If the gsc_SimData does not have a list of tracked markers already (i.e. no map data loaded), this function will be unable to match any marker names so will fail to load any marker effects.
The file's format should be:
marker allele eff
[marker] [allele] [effect]
[marker] [allele] [effect]
...
The header line is optional. If no header line is provided, it is assumed that the columns are in the above order (marker, then allele, then marker effect). If a header is provided, the columns "marker", "allele", and "eff" can be in any order.
Extra columns are not permitted. Columns may be space-separated or tab-separated. Column separators need not be consistent throughout the file, and may be made of multiple characters. That is, any consecutive sequence of spaces, tabs, and commas is interpreted as one column separator.
Marker names can be of any length and any characters excluding column separator (tab, space, or comma) and newline characters. Rows where the marker name does not match any marker in the SimData's tracked markers will be ignored.

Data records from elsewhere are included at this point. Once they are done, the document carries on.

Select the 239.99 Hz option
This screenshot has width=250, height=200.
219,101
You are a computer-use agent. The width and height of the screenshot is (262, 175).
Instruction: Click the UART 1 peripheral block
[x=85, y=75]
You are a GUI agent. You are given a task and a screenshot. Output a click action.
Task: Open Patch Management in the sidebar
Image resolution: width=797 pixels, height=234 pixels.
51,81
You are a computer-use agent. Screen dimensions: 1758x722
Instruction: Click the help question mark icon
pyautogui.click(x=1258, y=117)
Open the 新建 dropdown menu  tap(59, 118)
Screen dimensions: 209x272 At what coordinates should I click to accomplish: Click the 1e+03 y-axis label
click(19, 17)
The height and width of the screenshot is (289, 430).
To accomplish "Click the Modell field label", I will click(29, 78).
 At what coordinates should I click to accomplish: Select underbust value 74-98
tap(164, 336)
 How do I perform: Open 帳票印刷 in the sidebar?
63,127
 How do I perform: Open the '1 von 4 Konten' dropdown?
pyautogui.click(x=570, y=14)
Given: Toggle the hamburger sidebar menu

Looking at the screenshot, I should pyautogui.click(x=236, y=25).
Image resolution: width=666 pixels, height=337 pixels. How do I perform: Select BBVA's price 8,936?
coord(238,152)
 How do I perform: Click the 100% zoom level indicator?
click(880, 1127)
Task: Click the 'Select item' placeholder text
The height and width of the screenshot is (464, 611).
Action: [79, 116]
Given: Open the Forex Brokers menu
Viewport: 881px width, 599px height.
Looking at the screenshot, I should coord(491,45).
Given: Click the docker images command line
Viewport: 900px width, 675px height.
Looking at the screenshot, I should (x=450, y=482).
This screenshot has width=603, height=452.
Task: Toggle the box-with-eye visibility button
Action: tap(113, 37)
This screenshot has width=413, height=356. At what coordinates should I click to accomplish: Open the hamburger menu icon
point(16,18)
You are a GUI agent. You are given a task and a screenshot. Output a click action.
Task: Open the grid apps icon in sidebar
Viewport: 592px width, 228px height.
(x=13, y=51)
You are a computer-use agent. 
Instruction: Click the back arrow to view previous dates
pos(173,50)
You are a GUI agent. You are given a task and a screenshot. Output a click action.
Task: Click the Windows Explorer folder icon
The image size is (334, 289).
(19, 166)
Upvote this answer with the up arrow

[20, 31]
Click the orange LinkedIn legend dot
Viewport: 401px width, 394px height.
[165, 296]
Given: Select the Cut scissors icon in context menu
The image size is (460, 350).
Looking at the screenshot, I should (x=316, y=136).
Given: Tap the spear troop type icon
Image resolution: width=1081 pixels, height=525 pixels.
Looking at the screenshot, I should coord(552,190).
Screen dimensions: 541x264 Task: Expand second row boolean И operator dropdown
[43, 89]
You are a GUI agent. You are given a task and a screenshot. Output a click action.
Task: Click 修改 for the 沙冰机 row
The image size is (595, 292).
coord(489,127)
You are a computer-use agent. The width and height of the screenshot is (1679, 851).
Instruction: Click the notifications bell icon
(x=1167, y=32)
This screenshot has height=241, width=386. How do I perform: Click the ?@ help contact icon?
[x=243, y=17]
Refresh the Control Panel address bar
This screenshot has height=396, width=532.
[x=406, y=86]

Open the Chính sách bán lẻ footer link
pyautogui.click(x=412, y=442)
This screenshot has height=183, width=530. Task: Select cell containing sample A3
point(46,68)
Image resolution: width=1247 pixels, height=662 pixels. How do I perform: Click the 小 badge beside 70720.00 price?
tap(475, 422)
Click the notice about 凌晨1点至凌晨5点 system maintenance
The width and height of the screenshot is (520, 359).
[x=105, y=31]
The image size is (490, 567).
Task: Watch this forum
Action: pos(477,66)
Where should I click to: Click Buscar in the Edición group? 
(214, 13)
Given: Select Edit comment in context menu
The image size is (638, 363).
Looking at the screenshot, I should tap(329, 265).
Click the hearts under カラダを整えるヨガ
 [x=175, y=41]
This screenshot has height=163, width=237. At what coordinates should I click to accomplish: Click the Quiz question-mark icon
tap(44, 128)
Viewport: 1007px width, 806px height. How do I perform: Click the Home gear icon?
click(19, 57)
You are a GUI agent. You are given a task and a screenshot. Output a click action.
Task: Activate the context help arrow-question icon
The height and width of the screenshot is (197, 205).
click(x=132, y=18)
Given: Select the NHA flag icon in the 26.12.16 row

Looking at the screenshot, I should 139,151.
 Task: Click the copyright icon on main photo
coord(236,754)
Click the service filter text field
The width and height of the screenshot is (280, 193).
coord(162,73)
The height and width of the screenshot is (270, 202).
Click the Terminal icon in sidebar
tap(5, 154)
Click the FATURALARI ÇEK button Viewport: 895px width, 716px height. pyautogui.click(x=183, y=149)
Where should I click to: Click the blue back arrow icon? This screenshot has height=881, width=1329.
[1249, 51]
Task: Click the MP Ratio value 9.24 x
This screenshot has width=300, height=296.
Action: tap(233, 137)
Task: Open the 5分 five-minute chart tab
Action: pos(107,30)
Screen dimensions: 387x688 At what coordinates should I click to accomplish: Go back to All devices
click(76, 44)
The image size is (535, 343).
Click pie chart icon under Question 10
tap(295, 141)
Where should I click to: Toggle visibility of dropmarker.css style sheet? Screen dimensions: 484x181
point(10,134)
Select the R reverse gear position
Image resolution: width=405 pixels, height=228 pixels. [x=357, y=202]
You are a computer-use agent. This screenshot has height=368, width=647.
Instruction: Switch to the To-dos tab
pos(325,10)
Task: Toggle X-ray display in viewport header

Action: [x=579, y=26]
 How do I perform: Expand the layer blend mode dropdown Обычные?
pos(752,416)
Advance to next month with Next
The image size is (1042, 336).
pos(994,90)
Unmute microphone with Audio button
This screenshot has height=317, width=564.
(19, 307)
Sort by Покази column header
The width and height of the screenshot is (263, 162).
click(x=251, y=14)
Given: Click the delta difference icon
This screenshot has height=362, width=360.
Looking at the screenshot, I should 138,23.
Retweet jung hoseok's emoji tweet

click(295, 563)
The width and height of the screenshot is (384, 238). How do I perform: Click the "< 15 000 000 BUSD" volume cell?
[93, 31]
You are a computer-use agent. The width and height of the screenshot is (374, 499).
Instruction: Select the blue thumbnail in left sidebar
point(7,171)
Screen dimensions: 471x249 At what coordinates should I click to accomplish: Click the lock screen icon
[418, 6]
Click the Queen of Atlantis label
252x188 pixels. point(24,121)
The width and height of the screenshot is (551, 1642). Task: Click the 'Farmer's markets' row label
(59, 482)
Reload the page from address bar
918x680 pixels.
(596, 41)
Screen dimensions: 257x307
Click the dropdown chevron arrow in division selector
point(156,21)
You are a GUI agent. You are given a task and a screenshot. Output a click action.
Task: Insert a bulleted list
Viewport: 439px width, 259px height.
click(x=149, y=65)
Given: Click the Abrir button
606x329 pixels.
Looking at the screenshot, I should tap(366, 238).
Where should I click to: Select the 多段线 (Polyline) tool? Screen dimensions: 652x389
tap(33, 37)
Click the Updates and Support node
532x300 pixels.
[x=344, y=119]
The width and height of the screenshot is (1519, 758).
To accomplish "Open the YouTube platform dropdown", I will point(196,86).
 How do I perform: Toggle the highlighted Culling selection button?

Has short name: load_effectfile
d | pointer to gsc_SimData to be populated. |
filename | string name/path of file containing effect values. |
Definition at line 5995 of file sim-operations.c.
gsc_GroupNum gsc_load_genotypefile | ( | gsc_SimData * | d, |
const char * | filename, | ||
const gsc_FileFormatSpec | format | ||
) |
Load a set of genotypes to a gsc_SimData object.
Can be called on an empty SimData, in which case it invents a genetic map comprising of the markers present in the genotype file, all on a single chromosome and spaced 1cM apart, or on a SimData with existing maps or genotypes, in which case markers whose names do not appear in the SimData's list of tracked markers are discarded.
Has short name: load_genotypefile
d | pointer to gsc_SimData to be populated |
filename | string name/path of file containing genotype data. |
format | details on the format of the file (option, set to GSC_DETECT_FILE_FORMAT to auto-detect format). |
Definition at line 7043 of file sim-operations.c.
gsc_MapID gsc_load_mapfile | ( | gsc_SimData * | d, |
const char * | filename | ||
) |
Load a genetic map to a gsc_SimData object.
Can be called on an empty SimData, in which case it loads the first genetic map, sets up the list of known markers in the genome, and warns that no genotypes are loaded yet so many simulation functions will not yet be able to run. Can also be called on a SimData with existing map and genotypes, in which case the map file's contents are loaded as another recombination map.
The file's format should be:
marker chr pos
[marker name] [chr] [pos]
[marker name] [chr] [pos]
...
The header line is optional. If no header line is provided, it is assumed that the columns are in the above order (marker, then chromosome, then position). If a header is provided, the columns "marker", "chr", and "pos" can be in any order.
Map positions are assumped to be in centimorgans.
Extra columns are not permitted. Columns may be space-separated or tab-separated. Column separators need not be consistent throughout the file, and may be made of multiple characters. That is, any consecutive sequence of spaces, tabs, and commas is interpreted as one column separator.
Marker names can be of any length and any characters excluding column separator (tab, space, or comma) and newline characters.
Has short name: load_mapfile
d | pointer to gsc_SimData to be populated |
filename | string name/path of file containing genetic map data. |
Definition at line 5906 of file sim-operations.c.